Olayın perde arkadasın da Barış Yılmaz kardeşim var. Bu işi birlikte ve diğer iş arkadaşlarım ve aynı zamanda kardeşlerimle başardık. Biz taksiciler olarak son zamanlarda yaşadığımız sıkıntılar gerçekten bunaltmaya başlamıştı. Kesilen haraçlar, tehditler ve en kötüsü ölümler. Birçok taksici kardeşimizi kaybettik. Hepsinin mekânı cennet olsun. Bu yaşanan olaylardan sonra bir toplantı düzenledim. Kendi iş arkadaşlarımla beyin fırtınası yaptık. Tepe lambası ortaya atıldığında hepimiz onay verdik ve çalışmalara başladık. Geliştirdik kendimizi. Tüm dünyaya da kanıtladık. Yaşanan olaylara hem son vermek hem de bütün taksici kardeşlerimizin yanında olmayı başardık.
7-) Çalıştığınız bu alanda başka ne işler yapıyorsunuz?
Ticari plaka alımı/satımı yapıyoruz. Son teknoloji atak taksimetre ve aynı zamanda taksi duraklarına çağrı sistemlerini yapıyoruz. Çalışma alanlarımız oldukça geniş çaplı. Yaptığımız tüm çalışmaları sadece Antalya odaklı değil, tüm Türkiye olarak yapıyoruz. Biz bencil bir işletme değiliz. Herkesin yardımına koşuyoruz. Koşmaya devam da edeceğiz.
8-) Aldığınız karardan sonra ‘’Eren’’ ismiyle ihraç etmeye başladınız. Bu kararı nasıl aldınız?
Bu ülkeye ihanet etmeyen herkes benim kardeşimdir. Eren’de aynı şekilde. Benim öz kardeşim gibi. O yaşta şehit edilmesini hala unutamadım. Bazı siteler bu konuyla ilgili birkaç paragraf yazı yazmışlar. Yazdıklarını okurken ben utandım. Böyle bir saçmalık nasıl olabilir?
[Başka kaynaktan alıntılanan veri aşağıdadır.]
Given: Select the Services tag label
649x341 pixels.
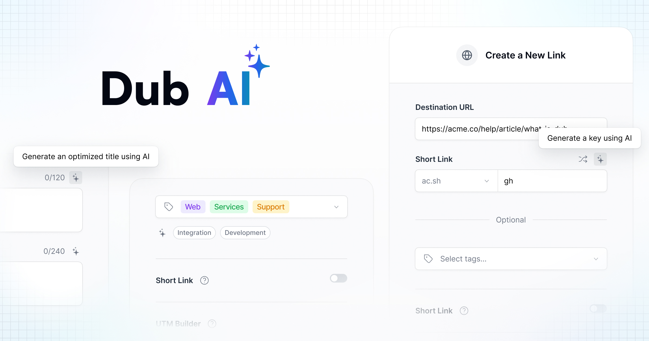Looking at the screenshot, I should pos(229,206).
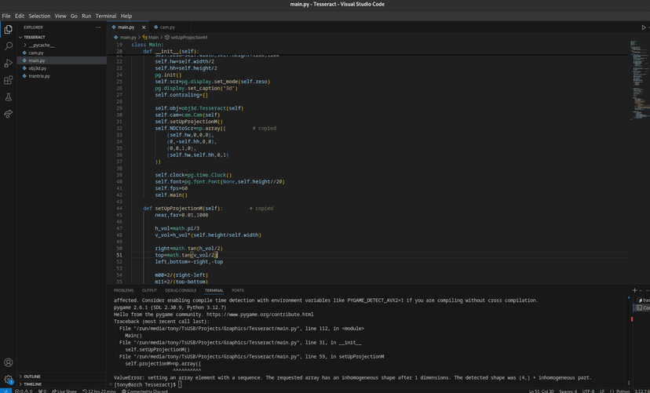
Task: Open the Extensions view
Action: (9, 80)
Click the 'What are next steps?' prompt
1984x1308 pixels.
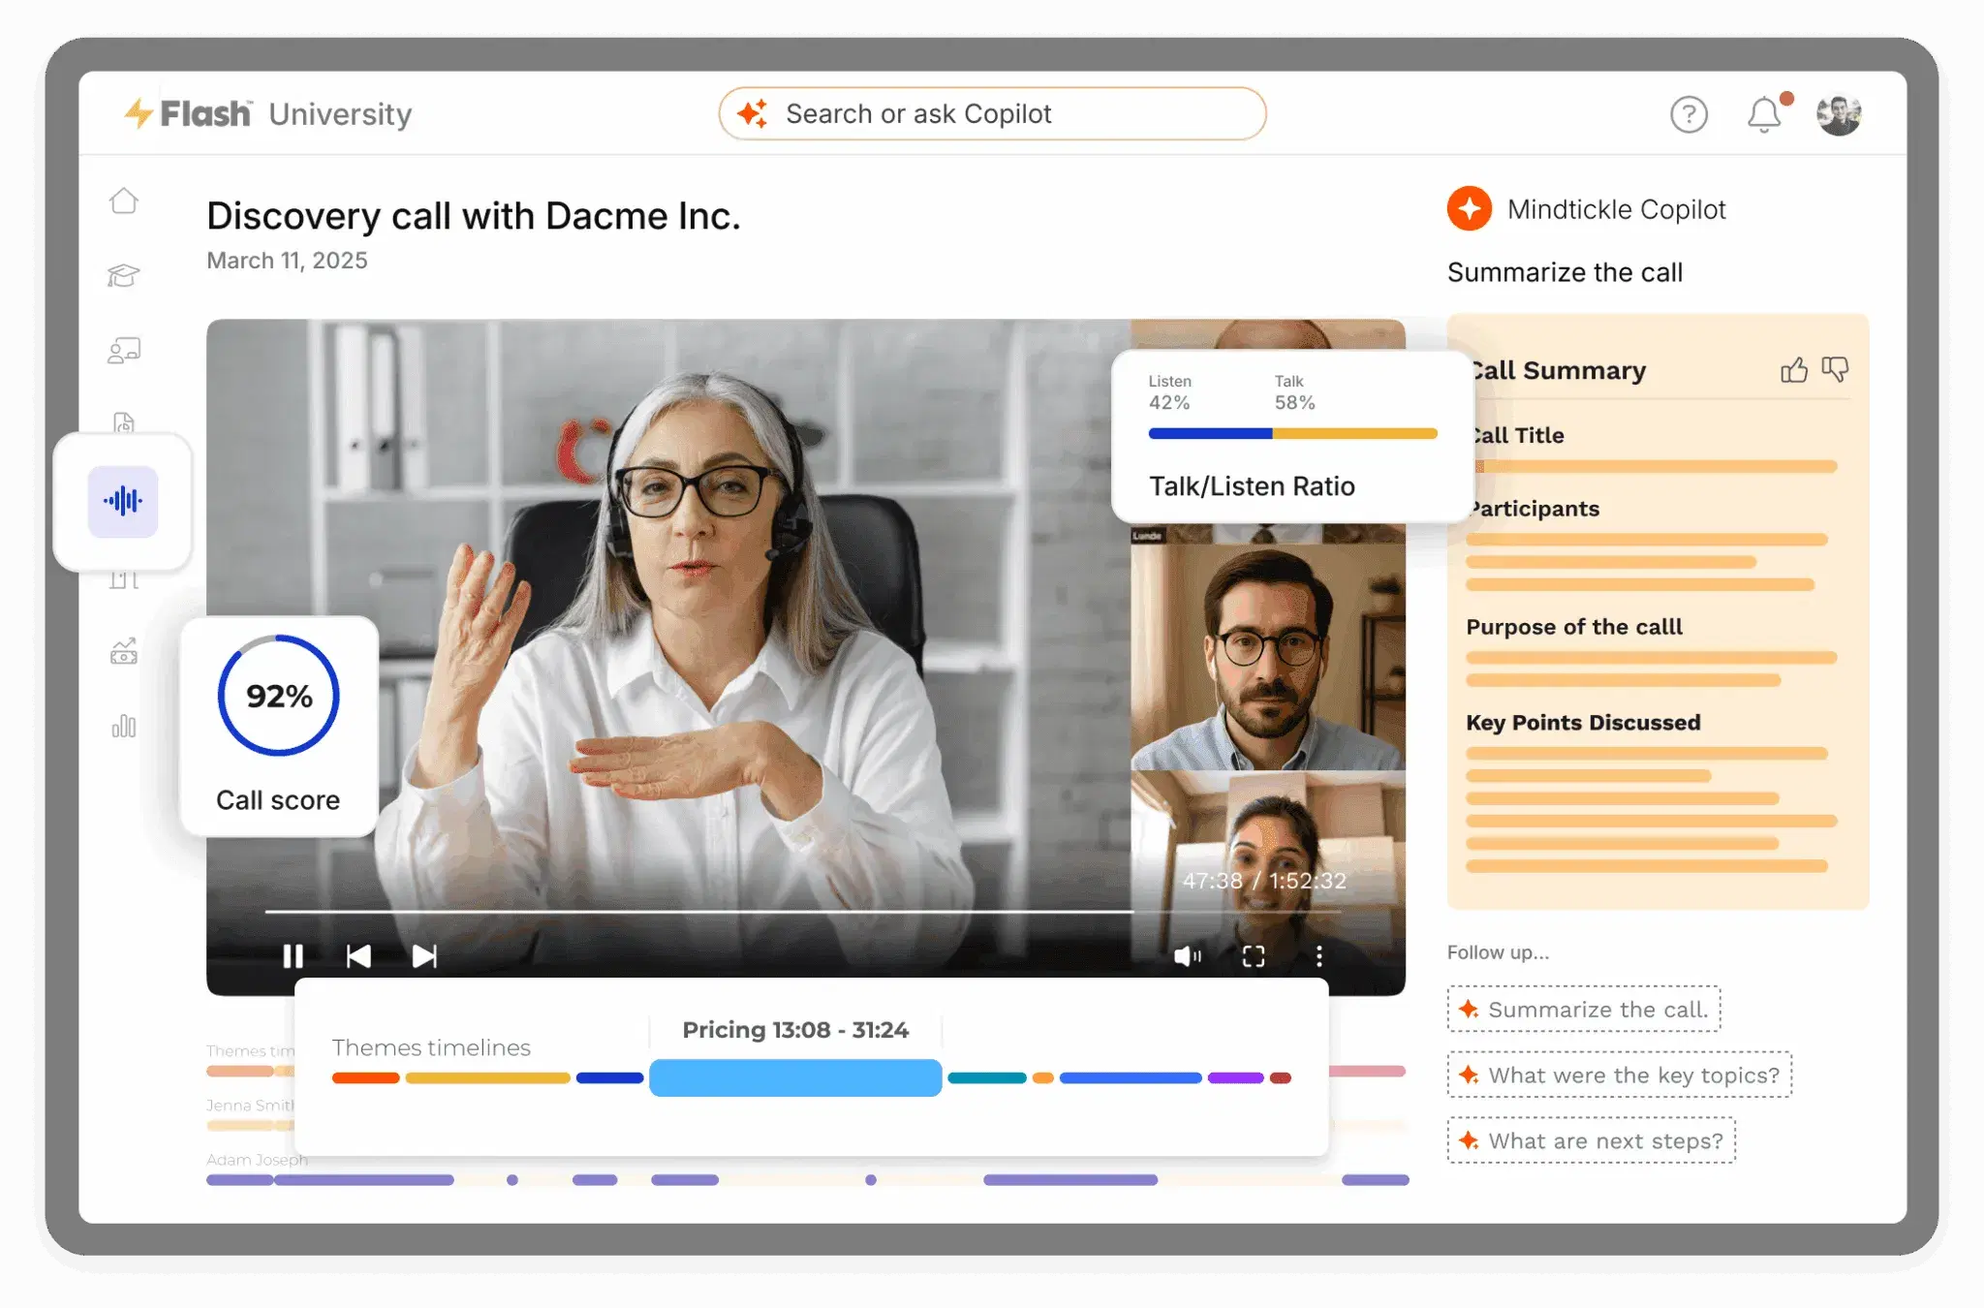point(1591,1140)
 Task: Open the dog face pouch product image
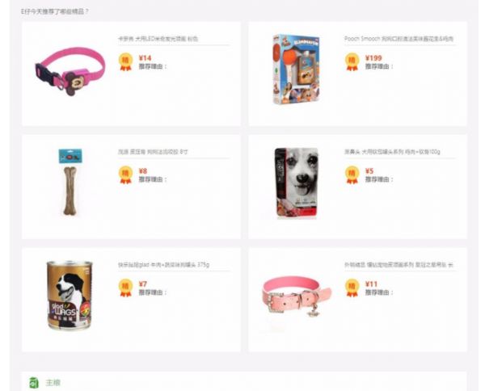tap(297, 183)
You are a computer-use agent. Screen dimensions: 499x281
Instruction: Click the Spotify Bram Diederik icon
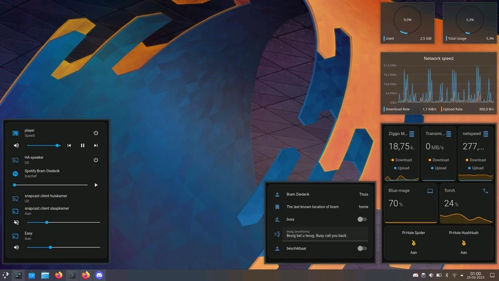tap(15, 173)
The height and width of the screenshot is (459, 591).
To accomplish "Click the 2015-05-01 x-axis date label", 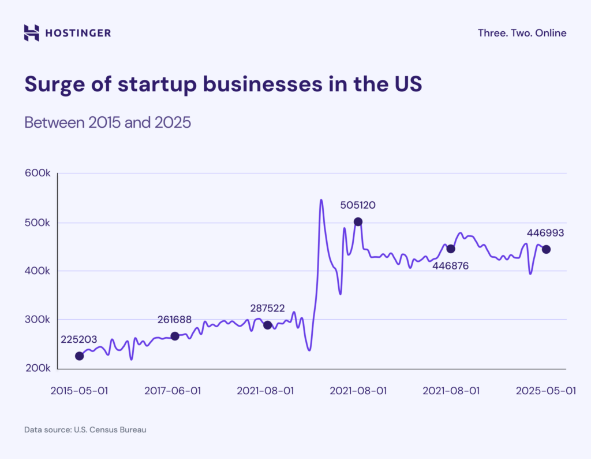I will (79, 391).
Kimse unutmamalıdır ki; ‘’Çamur atmak isteyenler bilmedir ki, çamur ilk önce atmak isteyenin üzerine bulaşır.’’ Benim kimseyle bir sorunum yok. O cümleleri yazan insanları da kınıyorum. Bana saygınız olmayabilir fakat şehit edilen 11 yaşındaki ‘’Eren Bülbül’e’’ saygıları olsaydı. Her ne yazarlarsa yazsınlar, bizim yerimiz belli ve alnımız ak. Ben kendi ülkem için yapılanların arkasında durmaya devam edeceğim.